• [Extrait du texte]
+ + + + +

Pour permettre au lecteur de se rendre compte de la forme que peut prendre l’échange pédagogique entre tuteur et étudiant je reproduis, ci-dessous, la réponse d’une des tutrices de Grenoble adressée à un apprenant espagnol en 2005-2006 :
Contenu du message correctif :
C'est le piano qu’a utilisé Wolfgang Amadeus Mozart. Ce piano a été mis aux enchères subaste (eso es en español…) et une (un garçon c’est masculin, n’est-ce pas ?) garçon italien l'a acheté pour 5000€.
Sur cette photo c'est une ville vue la nuit. Je suppose que cette ville peut être New York,ou une autre ville américaine.Il y a beaucoup de bâtiments et ils sont très hauts.
Cette photo représente a (on ne met pas « a » comme e espagnol ; la construction est directe) une belle fille chinoise qui se regarde dans le / un mirroir.
c'est la photo d’un revolver qui est sur le tapis.
Bonjour Sergio, le but du jeu c’est d’écrire une petite histoire avec les photos et de l’enregistrer directement sur le site des cahiers du cinéma !

+ + + + +

• [Tâche 1]
Recopiez mot pour mot, dans l'extrait ci-dessus sur l'échange entre tuteur et étudiant, tout le passage qui va de « Sur cette photo » jusqu'à « sont très hauts. ».

• [Liste fournie]

+ + + + +

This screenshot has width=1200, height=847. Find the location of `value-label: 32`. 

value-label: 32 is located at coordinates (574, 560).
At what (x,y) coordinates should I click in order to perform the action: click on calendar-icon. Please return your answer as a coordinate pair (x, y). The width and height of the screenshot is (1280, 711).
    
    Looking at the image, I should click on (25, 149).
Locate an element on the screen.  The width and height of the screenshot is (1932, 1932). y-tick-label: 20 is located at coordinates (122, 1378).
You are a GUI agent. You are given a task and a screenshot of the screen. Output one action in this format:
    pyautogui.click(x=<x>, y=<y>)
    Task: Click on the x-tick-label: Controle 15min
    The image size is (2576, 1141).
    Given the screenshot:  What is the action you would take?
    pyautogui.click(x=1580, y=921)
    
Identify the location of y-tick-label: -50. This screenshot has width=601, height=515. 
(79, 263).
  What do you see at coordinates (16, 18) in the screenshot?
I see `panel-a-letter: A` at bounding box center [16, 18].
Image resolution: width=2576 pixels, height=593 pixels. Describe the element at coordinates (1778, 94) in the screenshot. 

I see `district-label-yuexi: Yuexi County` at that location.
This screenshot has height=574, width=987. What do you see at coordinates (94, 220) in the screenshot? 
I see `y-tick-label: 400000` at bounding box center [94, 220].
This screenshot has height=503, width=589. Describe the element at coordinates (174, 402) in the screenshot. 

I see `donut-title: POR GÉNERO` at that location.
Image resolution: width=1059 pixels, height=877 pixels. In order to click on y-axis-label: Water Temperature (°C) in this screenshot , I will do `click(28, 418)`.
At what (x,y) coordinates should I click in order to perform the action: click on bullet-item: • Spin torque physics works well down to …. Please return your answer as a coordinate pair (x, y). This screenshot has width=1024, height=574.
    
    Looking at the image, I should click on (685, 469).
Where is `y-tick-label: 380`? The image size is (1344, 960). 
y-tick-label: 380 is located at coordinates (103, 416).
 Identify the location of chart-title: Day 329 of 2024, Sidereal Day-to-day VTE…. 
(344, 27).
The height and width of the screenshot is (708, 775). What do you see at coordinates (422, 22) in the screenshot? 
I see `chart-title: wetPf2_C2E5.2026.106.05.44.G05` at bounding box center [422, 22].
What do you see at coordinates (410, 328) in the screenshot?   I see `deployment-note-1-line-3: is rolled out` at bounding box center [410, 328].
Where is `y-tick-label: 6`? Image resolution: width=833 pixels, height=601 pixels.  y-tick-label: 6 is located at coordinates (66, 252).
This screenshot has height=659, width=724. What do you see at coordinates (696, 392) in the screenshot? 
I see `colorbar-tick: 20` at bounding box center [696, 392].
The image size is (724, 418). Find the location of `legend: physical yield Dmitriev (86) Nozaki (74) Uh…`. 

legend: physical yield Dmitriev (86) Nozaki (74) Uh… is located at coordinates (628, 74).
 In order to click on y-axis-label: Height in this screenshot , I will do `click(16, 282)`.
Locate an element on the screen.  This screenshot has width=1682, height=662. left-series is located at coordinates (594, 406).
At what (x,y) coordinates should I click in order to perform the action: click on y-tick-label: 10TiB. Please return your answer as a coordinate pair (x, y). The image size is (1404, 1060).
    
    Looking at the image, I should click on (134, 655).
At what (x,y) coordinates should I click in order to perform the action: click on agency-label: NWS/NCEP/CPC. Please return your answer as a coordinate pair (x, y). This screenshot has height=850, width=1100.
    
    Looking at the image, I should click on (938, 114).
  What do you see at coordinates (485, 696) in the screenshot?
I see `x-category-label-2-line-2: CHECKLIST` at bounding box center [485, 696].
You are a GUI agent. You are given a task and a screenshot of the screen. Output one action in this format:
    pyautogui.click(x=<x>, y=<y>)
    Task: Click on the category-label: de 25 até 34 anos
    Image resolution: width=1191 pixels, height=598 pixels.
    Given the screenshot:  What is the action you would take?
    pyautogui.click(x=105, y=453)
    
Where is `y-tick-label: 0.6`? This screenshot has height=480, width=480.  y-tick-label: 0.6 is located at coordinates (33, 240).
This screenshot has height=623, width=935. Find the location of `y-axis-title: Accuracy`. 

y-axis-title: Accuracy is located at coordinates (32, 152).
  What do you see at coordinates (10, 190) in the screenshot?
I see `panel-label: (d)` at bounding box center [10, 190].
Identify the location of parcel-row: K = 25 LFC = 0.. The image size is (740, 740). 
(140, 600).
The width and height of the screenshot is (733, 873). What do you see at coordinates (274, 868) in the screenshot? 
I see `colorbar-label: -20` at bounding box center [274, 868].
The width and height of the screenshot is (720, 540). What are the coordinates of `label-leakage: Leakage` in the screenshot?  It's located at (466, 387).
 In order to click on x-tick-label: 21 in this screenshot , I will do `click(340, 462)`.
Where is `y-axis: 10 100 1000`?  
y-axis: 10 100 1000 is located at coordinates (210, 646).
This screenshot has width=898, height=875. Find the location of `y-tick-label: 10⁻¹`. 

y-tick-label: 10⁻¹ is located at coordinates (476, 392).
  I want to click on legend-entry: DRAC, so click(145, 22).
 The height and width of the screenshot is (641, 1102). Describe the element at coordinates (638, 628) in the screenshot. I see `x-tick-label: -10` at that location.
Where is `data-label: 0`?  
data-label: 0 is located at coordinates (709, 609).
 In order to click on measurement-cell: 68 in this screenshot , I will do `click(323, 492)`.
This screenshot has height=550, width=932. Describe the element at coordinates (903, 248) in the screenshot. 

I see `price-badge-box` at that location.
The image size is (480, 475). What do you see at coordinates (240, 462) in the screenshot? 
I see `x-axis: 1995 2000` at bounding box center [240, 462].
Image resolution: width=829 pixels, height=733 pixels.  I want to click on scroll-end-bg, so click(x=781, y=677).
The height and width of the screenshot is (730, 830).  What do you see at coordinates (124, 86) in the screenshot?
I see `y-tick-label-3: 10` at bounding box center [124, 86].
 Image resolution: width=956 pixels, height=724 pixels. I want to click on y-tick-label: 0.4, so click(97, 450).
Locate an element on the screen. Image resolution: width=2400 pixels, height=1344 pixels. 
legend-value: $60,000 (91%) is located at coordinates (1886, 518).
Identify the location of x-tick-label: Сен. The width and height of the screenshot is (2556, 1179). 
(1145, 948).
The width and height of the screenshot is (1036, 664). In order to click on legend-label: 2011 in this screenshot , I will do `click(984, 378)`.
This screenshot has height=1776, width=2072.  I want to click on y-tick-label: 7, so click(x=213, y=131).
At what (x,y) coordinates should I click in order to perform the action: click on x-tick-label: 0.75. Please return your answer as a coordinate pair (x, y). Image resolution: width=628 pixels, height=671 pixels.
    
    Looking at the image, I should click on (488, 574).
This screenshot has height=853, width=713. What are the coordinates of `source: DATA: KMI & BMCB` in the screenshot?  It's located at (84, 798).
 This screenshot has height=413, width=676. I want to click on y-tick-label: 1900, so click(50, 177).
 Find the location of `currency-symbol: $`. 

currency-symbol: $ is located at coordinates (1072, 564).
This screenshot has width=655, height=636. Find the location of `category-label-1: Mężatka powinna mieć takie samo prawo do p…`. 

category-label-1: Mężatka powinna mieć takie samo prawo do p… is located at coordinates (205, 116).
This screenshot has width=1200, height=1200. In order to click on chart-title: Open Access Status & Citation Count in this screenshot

+ + + + +

• [Tâche 2]
Repérez dans la liste ci-dessus toutes les lignes où figure le mot « currency », puis recopiez chacune d'elles.

• [Réponse 1]
Sur cette photo c'est une ville vue la nuit. Je suppose que cette ville peut être New York,ou une autre ville américaine.Il y a beaucoup de bâtiments et ils sont très hauts.

• [Réponse 2]
 Find the location of `currency-symbol: $`. 
currency-symbol: $ is located at coordinates (1072, 564).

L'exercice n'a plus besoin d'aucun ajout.